Исходный отрывок →
____

И если ты не шел с нами в марше, то можешь пойти на ***. Возможно, тобой двигали какие-то благородные мотивы. Не знаю, я их не обнаружил. Просто наступило время расчета, время отказа от салонного либерализма, время прекратить кудахтанье об ужасающих преступлениях и не менее ужасных условиях жизни. Время действовать. Время платить по счетам. Время mea culpa, когда виноват каждый. Потому и я пошел в марше.
Вместе с тысячами других – со всей страны, со всего мира. Был представлен каждый штат: Нью-Мексико, Индиана, Нью-Йорк, Флорида, Огайо. Порядочные мужчины и женщины из Парижа и Лондона. С Гавайев и Аляски. Слепой мужчина, пришедший пешком из штата Джорджия. Богатая дама в мехах из Беверли-Хиллз. Одноногий герой, участвовавший еще в первом марше Трехсот, проделавший путь от Сельмы, где люди гибли еще несколько дней назад, до Монтгомери, где какой-то подлый расист вывесил флаг Конфедерации, как жест сопротивления, и спрятался за дверями, закрытыми на все замки.
И даже после марша, даже после всех бесконечных речей, женщину из Детройта буквально расстреляли на той же самой дороге между Сельмой и Монтгомери. Виола Лиуццо стала еще одним занумерованным трупом.
Черт подери их всех! Черт подери их вывихнутые, изуродованные мозги, их гнилые убеждения, всех этих двойников гитлеровских головорезов. Даже после того, как они видели пятьдесят тысяч человек, собравшихся в выгребной яме, называемой штатом Алабама, чтобы словом, телом и делом заявить: «Освободи этих людей!» – даже и после этого, при всех произнесенных словах, негодяи убивали снова.

____

Исходные данные →

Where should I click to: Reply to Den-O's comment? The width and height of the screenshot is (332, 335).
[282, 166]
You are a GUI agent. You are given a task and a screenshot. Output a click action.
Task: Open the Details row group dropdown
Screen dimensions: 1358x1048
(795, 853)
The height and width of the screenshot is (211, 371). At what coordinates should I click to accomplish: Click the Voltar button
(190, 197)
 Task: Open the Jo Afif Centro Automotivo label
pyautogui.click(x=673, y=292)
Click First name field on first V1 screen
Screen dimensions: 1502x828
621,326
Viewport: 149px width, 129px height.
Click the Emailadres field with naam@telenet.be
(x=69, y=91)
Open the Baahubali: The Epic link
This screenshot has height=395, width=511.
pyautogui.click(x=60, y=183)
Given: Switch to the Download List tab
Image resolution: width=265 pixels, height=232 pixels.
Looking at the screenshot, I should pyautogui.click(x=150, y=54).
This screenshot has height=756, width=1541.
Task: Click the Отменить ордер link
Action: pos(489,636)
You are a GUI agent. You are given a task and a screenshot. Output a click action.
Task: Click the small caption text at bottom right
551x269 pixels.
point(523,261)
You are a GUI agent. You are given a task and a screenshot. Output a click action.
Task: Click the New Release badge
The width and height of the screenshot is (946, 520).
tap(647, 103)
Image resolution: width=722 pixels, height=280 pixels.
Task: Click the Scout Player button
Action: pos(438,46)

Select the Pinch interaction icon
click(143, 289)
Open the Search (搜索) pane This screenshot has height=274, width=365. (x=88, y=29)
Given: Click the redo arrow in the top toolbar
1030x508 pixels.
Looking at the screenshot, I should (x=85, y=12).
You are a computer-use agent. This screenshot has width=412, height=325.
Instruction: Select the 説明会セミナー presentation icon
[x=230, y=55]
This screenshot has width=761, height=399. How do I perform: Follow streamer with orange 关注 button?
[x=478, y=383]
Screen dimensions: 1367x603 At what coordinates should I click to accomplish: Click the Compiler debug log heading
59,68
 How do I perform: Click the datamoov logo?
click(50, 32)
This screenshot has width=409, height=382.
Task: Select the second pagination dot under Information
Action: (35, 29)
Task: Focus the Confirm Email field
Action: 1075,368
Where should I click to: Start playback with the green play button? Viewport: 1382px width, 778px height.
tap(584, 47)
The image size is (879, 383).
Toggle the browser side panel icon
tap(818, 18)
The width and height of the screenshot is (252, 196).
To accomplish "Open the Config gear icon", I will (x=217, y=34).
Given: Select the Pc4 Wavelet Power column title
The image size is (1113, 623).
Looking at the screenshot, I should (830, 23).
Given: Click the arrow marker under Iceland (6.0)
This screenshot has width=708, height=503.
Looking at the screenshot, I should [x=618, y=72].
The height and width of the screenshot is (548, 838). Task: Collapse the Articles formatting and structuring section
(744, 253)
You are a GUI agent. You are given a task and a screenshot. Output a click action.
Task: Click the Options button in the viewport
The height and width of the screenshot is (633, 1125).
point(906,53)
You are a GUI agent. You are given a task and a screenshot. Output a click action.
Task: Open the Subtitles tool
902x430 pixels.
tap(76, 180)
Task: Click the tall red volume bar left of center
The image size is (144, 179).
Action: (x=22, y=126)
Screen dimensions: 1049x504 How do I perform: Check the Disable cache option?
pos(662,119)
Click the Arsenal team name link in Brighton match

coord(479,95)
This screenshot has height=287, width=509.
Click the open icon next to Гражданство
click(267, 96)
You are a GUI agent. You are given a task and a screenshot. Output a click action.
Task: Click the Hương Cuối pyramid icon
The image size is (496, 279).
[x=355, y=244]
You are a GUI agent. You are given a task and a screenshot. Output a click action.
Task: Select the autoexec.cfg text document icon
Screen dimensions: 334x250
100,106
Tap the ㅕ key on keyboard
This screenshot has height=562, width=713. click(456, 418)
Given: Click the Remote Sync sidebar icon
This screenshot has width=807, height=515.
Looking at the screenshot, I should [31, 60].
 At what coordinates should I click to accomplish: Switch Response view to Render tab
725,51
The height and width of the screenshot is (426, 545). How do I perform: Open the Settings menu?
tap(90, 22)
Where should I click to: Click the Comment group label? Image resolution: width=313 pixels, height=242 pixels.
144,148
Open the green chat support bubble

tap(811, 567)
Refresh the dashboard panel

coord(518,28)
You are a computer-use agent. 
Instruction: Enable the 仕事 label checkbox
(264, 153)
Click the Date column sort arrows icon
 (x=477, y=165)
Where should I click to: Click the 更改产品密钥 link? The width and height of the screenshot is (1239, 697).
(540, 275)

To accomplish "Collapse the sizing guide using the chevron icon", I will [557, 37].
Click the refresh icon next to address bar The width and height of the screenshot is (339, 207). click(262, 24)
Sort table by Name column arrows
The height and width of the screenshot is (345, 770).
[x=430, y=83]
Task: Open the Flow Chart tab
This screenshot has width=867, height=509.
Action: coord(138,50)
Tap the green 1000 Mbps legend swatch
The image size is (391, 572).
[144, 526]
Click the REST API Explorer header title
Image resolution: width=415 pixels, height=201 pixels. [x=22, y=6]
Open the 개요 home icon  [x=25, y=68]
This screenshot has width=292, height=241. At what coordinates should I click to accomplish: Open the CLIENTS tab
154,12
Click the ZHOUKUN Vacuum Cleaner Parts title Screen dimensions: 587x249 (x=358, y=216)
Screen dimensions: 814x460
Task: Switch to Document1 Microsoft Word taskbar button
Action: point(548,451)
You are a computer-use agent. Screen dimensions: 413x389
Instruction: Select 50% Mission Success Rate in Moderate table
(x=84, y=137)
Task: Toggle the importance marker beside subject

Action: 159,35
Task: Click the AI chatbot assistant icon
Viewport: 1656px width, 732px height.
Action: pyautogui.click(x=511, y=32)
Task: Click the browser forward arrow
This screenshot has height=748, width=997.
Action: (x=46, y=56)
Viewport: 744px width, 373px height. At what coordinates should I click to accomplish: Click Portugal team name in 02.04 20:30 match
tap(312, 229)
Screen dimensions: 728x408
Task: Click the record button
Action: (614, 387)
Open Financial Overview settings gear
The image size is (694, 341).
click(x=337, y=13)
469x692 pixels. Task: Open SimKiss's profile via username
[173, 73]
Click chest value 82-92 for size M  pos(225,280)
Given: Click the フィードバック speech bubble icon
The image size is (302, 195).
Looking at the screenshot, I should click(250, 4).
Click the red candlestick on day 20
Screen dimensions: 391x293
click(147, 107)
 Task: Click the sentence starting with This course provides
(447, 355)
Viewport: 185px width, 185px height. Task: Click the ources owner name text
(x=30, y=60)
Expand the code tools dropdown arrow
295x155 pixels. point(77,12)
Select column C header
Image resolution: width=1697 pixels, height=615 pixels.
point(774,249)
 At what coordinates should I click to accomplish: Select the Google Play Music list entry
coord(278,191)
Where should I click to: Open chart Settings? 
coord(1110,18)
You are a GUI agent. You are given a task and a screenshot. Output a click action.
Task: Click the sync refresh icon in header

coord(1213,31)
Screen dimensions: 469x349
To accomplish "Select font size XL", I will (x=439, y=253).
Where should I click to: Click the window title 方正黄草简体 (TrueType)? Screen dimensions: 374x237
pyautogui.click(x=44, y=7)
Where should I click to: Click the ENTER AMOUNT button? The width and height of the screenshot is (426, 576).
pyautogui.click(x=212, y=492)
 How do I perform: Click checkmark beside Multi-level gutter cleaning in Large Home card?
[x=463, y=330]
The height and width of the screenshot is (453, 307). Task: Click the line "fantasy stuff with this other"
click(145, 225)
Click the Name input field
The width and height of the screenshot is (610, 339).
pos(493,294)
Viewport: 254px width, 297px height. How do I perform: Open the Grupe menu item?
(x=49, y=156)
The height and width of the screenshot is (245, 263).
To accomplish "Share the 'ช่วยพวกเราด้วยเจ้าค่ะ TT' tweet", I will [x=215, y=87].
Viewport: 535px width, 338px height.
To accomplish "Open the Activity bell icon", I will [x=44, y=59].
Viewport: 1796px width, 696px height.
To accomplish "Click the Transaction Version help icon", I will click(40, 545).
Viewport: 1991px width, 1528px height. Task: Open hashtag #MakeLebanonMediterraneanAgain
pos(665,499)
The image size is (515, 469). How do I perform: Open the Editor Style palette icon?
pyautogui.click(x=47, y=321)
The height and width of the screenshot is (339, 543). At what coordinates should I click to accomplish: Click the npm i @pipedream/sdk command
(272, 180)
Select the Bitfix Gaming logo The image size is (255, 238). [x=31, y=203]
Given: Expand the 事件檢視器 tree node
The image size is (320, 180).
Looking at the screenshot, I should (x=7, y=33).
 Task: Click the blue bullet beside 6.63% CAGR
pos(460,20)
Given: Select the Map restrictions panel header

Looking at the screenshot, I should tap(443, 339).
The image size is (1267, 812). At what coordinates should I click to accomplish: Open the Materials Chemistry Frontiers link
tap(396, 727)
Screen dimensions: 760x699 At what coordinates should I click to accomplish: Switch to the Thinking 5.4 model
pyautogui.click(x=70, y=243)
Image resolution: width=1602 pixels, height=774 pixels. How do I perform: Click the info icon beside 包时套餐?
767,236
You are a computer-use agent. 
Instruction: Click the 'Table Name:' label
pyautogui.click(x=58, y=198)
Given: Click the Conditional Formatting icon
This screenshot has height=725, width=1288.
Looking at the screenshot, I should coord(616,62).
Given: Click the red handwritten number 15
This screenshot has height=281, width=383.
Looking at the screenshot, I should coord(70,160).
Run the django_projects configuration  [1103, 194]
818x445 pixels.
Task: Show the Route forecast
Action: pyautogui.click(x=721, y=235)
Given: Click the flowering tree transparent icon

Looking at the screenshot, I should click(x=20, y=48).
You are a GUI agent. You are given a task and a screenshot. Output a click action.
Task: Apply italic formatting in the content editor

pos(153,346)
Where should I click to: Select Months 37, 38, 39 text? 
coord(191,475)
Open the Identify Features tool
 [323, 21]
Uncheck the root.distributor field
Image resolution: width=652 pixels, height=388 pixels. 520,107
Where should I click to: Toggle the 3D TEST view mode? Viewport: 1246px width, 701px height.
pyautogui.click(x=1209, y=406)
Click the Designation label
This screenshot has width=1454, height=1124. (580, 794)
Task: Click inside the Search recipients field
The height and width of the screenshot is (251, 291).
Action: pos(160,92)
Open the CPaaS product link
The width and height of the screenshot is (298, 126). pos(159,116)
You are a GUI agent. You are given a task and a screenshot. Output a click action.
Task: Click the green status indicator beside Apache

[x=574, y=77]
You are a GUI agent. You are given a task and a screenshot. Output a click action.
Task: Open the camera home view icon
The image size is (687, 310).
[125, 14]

____

Задания →
**a.** Какие штаты перечислены в отрывке о марше сразу после слов «Был представлен каждый штат»?
**b.** Выпишите из строк все те, где встречается слово «header», с учетом регистра.

Ответы ниже →
**a.** Нью-Мексико, Индиана, Нью-Йорк, Флорида, Огайо.

**b.**
Click the REST API Explorer header title
Select column C header
Task: Click the sync refresh icon in header
Given: Select the Map restrictions panel header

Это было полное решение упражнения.